There was no significant ( = 0.403) correlation between data acquisition protocol and quality image. The rates of significant discrepancies for exam interpretation and organs involvement assessment were 2.8 and 2.6%, respectively. Mean κ values revealed a good agreement for concordance between CI and PI interpretation without difference of agreement for inter/intra-observer analysis.
Our results suggest the feasibility to use a Pixon-based reconstruction method for SRS planar images allowing a twofold reduction of acquisition time and without significant alteration of image quality or on image interpretation.
本研究的目的是评估基于像素的重建方法对平面生长抑素受体闪烁显像(SRS)的诊断效能。
连续纳入2015年1月至12月期间因SRS转诊至我科的所有神经内分泌肿瘤(NETs)患者。
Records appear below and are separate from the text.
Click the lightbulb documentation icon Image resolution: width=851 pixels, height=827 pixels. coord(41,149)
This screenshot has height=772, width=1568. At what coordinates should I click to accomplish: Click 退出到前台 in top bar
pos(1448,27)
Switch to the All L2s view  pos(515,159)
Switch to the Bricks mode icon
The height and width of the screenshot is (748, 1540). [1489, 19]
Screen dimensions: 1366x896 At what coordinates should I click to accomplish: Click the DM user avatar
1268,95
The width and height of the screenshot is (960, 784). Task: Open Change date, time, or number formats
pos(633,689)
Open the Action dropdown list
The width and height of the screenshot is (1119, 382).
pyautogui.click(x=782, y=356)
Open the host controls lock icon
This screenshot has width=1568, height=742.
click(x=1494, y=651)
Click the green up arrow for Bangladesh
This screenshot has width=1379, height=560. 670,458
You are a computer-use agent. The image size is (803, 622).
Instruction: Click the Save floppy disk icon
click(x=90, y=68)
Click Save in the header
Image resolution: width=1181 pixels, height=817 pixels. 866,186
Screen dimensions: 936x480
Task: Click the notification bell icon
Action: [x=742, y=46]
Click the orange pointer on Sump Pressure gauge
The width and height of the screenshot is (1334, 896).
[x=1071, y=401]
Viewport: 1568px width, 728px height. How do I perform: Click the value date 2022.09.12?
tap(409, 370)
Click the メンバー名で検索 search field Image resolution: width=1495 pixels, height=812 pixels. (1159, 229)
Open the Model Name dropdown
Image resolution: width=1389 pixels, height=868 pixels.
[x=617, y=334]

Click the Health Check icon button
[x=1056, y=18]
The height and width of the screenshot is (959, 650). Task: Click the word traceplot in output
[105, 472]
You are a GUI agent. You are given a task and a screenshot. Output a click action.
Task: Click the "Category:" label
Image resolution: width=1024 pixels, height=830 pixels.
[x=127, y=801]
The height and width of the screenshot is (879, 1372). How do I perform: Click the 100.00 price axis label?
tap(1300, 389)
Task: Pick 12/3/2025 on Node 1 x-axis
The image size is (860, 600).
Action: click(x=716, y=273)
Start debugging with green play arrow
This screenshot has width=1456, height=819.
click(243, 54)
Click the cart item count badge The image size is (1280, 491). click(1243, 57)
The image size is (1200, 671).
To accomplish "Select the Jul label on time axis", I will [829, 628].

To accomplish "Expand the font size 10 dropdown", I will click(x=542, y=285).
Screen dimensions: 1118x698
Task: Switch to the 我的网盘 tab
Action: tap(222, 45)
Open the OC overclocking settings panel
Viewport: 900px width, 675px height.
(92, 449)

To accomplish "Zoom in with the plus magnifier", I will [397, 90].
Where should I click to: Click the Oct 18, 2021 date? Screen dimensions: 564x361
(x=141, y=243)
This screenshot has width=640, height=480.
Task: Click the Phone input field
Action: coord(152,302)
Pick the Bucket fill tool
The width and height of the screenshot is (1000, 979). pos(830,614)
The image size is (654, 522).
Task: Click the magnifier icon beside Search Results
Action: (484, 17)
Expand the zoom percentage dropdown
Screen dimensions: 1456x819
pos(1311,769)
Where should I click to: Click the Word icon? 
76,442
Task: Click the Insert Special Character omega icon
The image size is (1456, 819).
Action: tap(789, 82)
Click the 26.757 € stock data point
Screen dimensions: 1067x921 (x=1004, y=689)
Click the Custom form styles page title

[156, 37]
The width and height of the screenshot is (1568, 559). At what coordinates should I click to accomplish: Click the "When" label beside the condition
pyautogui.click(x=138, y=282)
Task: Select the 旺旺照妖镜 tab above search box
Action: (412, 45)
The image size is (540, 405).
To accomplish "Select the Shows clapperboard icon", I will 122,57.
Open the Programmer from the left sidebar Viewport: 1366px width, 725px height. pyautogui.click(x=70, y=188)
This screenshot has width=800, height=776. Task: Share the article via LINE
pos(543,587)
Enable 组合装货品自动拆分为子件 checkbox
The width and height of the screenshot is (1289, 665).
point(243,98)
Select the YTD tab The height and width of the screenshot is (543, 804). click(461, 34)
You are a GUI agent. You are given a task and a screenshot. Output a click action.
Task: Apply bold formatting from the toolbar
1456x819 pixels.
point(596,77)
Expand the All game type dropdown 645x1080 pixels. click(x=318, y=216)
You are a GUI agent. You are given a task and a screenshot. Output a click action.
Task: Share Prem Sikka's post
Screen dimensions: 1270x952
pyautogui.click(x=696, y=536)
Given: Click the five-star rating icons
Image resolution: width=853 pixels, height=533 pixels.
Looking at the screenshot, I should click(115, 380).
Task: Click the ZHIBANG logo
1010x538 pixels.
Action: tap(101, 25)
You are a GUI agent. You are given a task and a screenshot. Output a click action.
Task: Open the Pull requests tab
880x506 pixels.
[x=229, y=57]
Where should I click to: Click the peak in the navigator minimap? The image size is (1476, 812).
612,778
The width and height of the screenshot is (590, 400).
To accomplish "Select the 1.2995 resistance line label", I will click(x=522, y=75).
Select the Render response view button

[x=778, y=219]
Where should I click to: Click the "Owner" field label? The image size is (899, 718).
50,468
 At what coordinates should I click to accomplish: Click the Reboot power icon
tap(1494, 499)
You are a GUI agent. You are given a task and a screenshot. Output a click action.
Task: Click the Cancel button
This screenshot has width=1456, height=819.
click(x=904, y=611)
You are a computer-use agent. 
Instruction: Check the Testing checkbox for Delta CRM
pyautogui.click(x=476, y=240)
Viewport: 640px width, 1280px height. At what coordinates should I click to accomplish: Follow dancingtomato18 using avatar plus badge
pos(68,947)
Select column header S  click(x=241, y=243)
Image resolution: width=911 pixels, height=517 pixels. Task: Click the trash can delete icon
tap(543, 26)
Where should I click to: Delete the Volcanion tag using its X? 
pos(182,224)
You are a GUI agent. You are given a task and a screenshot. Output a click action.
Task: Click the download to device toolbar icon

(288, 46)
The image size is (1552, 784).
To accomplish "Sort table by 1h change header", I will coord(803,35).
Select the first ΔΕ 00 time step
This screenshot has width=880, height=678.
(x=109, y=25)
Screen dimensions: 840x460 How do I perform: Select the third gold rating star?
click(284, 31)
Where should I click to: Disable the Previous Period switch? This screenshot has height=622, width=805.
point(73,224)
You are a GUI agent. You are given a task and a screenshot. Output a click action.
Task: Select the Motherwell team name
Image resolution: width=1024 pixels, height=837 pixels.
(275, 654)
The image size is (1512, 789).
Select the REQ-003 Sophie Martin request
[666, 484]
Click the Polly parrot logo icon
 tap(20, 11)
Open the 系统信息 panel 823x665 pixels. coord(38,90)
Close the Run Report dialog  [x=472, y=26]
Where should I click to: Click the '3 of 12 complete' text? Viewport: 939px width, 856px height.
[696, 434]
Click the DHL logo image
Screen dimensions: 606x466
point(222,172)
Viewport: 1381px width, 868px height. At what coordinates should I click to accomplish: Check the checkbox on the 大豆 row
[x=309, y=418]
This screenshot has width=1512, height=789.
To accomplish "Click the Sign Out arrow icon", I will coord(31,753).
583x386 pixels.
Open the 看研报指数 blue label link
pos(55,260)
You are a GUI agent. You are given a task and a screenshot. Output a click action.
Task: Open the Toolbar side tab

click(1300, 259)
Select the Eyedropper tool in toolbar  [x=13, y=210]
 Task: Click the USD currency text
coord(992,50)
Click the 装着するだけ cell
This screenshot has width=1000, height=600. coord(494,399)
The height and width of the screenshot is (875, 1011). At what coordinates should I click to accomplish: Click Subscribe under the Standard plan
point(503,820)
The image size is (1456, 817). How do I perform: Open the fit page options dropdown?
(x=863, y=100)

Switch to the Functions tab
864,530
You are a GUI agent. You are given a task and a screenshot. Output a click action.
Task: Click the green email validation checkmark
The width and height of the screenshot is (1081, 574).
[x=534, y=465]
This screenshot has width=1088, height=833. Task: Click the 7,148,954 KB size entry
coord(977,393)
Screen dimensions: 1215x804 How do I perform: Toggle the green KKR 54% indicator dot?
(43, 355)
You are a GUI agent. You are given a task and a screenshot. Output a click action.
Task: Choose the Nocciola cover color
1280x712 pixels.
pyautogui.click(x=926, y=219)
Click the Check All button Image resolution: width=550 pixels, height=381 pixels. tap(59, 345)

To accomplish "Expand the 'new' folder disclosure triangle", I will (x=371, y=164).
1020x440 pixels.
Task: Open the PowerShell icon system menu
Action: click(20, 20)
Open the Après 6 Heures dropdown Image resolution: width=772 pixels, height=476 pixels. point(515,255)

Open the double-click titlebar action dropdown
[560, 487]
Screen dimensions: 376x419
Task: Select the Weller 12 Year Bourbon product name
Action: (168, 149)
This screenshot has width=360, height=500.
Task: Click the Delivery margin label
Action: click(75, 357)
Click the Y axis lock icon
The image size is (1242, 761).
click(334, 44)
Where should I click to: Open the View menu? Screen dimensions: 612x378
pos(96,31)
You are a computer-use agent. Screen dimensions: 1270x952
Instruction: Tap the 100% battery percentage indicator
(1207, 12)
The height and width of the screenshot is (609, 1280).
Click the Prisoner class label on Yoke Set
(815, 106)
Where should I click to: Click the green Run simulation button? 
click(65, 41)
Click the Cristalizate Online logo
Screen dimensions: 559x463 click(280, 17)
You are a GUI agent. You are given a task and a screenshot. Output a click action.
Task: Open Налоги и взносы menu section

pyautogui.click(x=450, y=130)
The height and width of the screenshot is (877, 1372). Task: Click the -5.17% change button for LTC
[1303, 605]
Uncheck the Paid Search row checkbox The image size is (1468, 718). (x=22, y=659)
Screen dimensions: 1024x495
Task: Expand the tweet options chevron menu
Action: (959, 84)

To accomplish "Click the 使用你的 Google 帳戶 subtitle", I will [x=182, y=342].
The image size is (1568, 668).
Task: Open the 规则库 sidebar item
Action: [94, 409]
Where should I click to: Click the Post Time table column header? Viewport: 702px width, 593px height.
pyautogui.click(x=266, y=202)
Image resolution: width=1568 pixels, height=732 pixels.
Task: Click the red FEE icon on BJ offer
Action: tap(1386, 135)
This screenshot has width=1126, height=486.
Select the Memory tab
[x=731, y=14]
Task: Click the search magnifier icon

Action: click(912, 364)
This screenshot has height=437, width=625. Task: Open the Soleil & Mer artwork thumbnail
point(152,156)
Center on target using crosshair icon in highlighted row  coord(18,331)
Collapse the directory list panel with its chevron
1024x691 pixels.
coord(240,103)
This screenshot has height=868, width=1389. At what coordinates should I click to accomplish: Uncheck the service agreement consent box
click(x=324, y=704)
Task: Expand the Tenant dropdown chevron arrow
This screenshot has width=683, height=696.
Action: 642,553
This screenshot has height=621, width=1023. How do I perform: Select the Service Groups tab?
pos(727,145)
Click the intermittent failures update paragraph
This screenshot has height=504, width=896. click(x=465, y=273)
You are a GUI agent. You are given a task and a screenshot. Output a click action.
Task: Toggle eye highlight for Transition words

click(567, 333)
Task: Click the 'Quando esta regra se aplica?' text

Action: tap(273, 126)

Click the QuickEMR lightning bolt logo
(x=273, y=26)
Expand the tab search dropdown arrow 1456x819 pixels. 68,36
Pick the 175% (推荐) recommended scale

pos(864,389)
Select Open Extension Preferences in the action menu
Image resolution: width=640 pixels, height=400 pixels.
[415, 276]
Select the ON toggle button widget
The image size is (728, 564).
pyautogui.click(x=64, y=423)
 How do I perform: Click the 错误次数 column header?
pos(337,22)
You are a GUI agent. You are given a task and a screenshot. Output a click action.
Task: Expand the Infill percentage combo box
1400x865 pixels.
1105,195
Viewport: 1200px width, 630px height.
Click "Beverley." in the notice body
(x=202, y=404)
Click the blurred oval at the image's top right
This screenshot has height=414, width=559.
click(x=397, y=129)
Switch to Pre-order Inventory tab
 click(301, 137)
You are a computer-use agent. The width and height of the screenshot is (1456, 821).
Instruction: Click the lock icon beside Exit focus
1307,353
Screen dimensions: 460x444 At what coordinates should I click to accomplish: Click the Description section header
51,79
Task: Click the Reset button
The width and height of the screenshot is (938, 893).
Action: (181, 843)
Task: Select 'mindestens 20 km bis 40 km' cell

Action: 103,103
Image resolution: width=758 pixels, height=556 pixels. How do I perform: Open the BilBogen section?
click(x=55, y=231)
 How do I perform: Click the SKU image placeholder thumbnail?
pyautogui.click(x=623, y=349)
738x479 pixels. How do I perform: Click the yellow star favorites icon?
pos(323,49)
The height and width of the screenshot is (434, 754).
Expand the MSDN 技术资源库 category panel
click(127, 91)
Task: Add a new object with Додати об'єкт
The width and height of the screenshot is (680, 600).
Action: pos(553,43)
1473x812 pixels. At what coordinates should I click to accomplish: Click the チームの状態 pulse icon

三名核医学医师独立审查所有图像数据集,其中包括常规图像(CI;15分钟/视图)和通过使用Oncoflash软件包重建提取的前450秒数据获得的处理后图像(PI)。使用3分制评分量表对任何病变或器官中111铟-二乙三胺五乙酸-苯丙氨酸-奥曲肽的异常摄取进行图像分析,结果解释为NET疾病证据呈阳性、不确定或阴性。通过Krenning量表法评估病变中放射性示踪剂的最大摄取等级。当器官受累评估的差异为阴性与阳性或病变摄取差异≥2级时,两种方法的图像解释结果被认为存在显著不一致。使用Cohen κ系数评估两种方法以及不同扫描观察者结果之间的一致性。
数据采集方案与图像质量之间无显著(=0.403)相关性。检查解释和器官受累评估的显著差异率分别为2.8%和2.6%。平均κ值显示CI和PI解释之间的一致性良好,观察者间/观察者内分析的一致性无差异。
我们的结果表明,基于像素的重建方法用于SRS平面图像是可行的,可使采集时间减少一半,且图像质量或图像解释无显著改变。